Espri anlayışlarımız bile değişmişti bol İngilizceli dünyamızda eski kuşak bir muzip meslek erbabı olarak Zihni, camekânına ilanı okunduğu gibi yazmayı tercih ediyordu. Birlikte yaşamaya adapte olmuştuk CD’lerle karı kocaydık artık. Yeni kuşakların sabır sürelerinin kısalmasına, artık tuğla kalınlığında kitapları okuyacak tahammüllerinin bulunmamasına, fasiküllerce uzayan makalelerin sonuna kadar dayanacak mecallerinin olmamasına karşın gelin görün ki plağın 40 dakikalık albüm standardı, CD’lerin dünyayı istilasının ardından iki katına çıkmıştı. Bu tükettikçe iştahlanan oburluğun müzikteki ilk sonucuydu. Roland Barthes, bu parodiyi şöyle açıklıyor: “Duymak psikolojik bir fenomendir, dinlemek ise psikolojik bir deneyim ve hareket”. Yani bunun geçmiş veya şimdiki müzikal yapı farklılığı ile bir alakası yok. Bu algılamadaki farkla ilgili bir odak ki, bunun tek adı tüketmek idi.

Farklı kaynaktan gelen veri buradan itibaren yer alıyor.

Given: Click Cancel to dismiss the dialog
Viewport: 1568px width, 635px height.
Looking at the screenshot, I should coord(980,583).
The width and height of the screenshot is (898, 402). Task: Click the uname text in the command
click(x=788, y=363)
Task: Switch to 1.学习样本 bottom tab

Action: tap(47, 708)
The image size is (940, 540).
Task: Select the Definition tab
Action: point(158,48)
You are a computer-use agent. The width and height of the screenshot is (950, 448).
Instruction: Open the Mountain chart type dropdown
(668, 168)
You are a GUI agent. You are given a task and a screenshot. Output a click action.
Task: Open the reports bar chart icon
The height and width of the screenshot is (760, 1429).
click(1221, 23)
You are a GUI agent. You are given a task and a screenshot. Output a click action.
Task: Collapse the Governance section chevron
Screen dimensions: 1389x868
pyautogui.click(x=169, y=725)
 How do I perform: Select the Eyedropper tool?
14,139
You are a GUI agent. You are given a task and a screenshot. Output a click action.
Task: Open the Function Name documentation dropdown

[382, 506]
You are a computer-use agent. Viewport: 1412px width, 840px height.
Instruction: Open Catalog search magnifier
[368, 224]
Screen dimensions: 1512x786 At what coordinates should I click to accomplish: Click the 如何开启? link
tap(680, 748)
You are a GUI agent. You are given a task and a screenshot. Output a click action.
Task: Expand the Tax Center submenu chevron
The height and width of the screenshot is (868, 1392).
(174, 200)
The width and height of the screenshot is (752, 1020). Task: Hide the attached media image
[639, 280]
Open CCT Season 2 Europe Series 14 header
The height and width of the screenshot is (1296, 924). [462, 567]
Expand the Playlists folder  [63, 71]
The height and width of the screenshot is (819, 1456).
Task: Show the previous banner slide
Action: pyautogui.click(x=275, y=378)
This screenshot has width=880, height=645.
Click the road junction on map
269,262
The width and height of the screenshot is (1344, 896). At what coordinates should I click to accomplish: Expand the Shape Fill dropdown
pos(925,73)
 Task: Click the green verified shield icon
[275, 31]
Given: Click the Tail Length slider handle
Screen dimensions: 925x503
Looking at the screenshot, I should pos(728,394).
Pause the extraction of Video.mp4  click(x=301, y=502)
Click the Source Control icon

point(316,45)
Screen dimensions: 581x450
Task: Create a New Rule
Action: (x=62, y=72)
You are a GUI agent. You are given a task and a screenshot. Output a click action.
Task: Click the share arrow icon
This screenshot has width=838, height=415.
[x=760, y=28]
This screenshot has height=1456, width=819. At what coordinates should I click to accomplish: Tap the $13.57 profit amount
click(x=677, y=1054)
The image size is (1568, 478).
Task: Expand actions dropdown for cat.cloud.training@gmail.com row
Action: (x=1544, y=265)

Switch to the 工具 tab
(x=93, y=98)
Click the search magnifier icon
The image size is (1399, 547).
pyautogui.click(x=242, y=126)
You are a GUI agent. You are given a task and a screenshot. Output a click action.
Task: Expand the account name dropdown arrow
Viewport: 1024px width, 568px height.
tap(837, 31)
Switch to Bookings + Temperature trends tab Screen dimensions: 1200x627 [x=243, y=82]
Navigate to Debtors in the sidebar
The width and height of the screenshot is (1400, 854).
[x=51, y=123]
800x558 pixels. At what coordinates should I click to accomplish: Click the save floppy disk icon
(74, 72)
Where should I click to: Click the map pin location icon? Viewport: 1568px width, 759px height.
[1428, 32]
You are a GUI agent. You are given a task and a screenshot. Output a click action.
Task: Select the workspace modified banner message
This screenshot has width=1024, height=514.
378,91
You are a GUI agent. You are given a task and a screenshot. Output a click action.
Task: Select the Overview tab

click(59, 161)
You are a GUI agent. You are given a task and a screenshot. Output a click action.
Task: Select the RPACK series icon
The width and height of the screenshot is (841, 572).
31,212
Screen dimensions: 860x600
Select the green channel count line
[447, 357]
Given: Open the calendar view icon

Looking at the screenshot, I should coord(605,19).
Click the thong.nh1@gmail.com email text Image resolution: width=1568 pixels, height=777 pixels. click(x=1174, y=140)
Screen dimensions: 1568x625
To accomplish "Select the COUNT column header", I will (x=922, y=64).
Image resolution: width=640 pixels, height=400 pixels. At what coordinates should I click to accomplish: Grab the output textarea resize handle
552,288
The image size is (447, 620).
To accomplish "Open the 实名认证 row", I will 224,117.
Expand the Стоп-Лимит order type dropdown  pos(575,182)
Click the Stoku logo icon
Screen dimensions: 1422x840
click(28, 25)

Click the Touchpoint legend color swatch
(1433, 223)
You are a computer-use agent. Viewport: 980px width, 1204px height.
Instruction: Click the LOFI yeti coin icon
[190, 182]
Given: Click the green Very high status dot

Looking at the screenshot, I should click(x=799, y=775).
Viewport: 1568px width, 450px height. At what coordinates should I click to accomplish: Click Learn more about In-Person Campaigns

Nereden bilecektik günceli yaşayanın ve sadece onu tüketenin erkenden öleceğini? Bir zamanlar hurda muamelesi gören plaklar yerini aynı statü için şimdi CD’lere bıraktı. Kaybetmeden sahip olduğumuz güzelliklerin değerini bilemediğimiz bir kez daha ortaya çıktı plaklarla. Onların 20 yıl sonraki dönüşü, internetteki ücretsiz paylaşımın, kopyalamanın getirdiği bir krizle örtüştü. CD’lerin hikâyesini bir Beat atasözünden özetle, tersinden benzetecek olursak: Kürkten Paçavraya…

[email protected]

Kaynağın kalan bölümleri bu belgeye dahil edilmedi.